Toda a parte interior do templo foi destruída em 1973/74 com as obras do Centro de Saúde que ocuparam espaço importante da igreja, transformando a sua planta que era rectangular em praticamente quadrada.

Todo o altar desapareceu, rolando o brasão de armas de D. Afonso VI num monte de entulho e que acabou por ser recolhido por uma senhora cujos familiares eram oriundos da vila.

As pedras sepulcrais foram removidas para outro local e as sepulturas profanadas tendo uns brincos vermelhos de D. Ana Jacinta rendido vinte escudos ao seu achador!

O chão estava repleto de sepulturas e assisti ao levantamento de uma delas que estava colocada mesmo junto à parede lateral e um pouco acima da porta. Além do mais, levantou-se a cabeça, os pés e as mãos, em barro daquilo que suponho ser uma imagem religiosa.

Antes do camartelo entrar em acção, o alcoutinense Luís Cunha pretende evitá-lo mas o seu alerta lançado num semanário (4) não resultou.

Em 7 de Julho de 1918 é benzida com toda a solenidade a imagem do Senhor dos Aflitos, tendo a missa desse mesmo dia sido dita por alma dos nossos soldados mortos heroicamente no campo da batalha (Guerra Mundial de 1914/18), pedindo ao mesmo tempo à Rainha Santa Isabel que implore ao Altíssimo o termo do terrível flagelo da conflagração europeia.

Enquanto a matriz esteve em ruína, foi este templo que a substituiu.

Já há muito que só serve de casa mortuária.



NOTAS

(1) - “Visitações” da Ordem de Santiago no Sotavento Algarvio, Hugo Cavaco, 1987.

(2)-A Escultura de Madeira no Concelho de Alcoutim do séc. XVI ao séc. XIX.

(3)-Trata-se do 1º Visconde de Mason de S. Domingos, o súbdito britânico, James Mason, concessionário da Mina de S. Domingos. Foi elevado a este título por Decreto de D. Luís de 7 de Dezembro de 1868.

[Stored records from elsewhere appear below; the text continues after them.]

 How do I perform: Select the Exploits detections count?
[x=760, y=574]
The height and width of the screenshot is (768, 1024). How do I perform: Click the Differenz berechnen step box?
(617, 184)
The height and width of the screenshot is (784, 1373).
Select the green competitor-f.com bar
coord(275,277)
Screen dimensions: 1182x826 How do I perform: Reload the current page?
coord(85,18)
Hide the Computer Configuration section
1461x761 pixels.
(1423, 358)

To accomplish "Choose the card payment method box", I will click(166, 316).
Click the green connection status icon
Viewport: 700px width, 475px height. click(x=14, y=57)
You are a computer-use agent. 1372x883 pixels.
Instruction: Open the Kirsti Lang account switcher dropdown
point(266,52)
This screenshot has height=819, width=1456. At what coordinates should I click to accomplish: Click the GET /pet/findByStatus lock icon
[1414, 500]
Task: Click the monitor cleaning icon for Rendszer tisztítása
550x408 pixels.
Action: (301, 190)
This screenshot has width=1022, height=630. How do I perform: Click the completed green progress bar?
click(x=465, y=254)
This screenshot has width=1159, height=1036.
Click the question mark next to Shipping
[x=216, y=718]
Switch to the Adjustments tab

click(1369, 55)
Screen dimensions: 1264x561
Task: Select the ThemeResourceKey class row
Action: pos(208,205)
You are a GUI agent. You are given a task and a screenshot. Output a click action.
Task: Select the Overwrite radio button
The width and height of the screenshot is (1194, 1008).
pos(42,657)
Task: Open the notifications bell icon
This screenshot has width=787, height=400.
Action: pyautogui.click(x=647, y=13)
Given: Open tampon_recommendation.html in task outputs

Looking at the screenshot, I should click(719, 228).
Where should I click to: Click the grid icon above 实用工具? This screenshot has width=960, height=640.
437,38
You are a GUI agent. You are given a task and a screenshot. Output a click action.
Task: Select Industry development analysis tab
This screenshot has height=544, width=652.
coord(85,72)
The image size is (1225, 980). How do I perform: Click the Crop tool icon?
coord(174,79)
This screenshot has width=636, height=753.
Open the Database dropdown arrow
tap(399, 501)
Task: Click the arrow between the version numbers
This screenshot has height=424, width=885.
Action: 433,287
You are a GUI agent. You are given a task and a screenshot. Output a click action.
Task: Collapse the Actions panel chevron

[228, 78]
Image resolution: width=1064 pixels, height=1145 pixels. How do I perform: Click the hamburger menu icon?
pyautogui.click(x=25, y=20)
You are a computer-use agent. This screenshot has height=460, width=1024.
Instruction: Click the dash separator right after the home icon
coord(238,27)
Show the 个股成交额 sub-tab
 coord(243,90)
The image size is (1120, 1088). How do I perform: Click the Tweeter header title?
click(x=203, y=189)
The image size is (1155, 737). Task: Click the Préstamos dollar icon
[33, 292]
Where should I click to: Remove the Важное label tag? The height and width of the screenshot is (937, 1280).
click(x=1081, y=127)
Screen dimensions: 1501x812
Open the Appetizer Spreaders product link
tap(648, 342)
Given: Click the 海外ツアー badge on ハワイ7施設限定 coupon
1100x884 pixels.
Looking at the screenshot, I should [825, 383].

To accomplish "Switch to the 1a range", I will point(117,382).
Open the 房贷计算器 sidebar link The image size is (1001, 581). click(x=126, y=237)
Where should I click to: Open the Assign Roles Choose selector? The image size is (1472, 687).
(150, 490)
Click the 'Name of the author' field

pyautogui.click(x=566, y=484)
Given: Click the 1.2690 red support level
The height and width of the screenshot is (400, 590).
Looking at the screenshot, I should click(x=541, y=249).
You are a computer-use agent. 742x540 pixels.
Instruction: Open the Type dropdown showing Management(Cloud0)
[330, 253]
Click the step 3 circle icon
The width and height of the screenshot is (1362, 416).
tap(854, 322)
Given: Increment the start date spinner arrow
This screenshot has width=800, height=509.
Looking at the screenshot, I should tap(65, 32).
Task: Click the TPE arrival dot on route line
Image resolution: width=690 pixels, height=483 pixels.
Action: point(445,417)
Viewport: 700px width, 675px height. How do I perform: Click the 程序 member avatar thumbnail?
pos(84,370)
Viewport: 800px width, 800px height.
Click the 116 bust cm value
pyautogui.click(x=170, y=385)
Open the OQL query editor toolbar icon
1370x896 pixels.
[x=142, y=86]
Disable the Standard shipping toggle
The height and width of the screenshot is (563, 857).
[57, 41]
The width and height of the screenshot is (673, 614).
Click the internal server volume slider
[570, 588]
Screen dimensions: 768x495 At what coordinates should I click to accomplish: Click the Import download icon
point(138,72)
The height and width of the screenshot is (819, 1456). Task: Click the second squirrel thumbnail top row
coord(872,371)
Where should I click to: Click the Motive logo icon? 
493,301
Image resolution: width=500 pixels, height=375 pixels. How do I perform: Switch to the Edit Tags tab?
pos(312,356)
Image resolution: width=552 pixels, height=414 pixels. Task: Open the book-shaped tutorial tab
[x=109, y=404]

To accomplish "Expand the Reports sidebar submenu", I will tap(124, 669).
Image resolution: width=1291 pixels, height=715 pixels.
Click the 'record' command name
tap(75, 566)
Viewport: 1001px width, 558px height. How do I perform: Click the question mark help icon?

(4)–“Irá perder-se a vetusta Igreja da Misericórdia de Alcoutim?” in Jornal do Algarve de 22 de Setembro de 1973.

N.I.-A maioria das referências feitas teve por base os livros de actas, despesas, inventários e outros da Santa Casa. Na altura não pensava publicar algo sobre o assunto; movia-nos só o gosto de conhecer e daí não termos feito as competentes referências nos nossos apontamentos.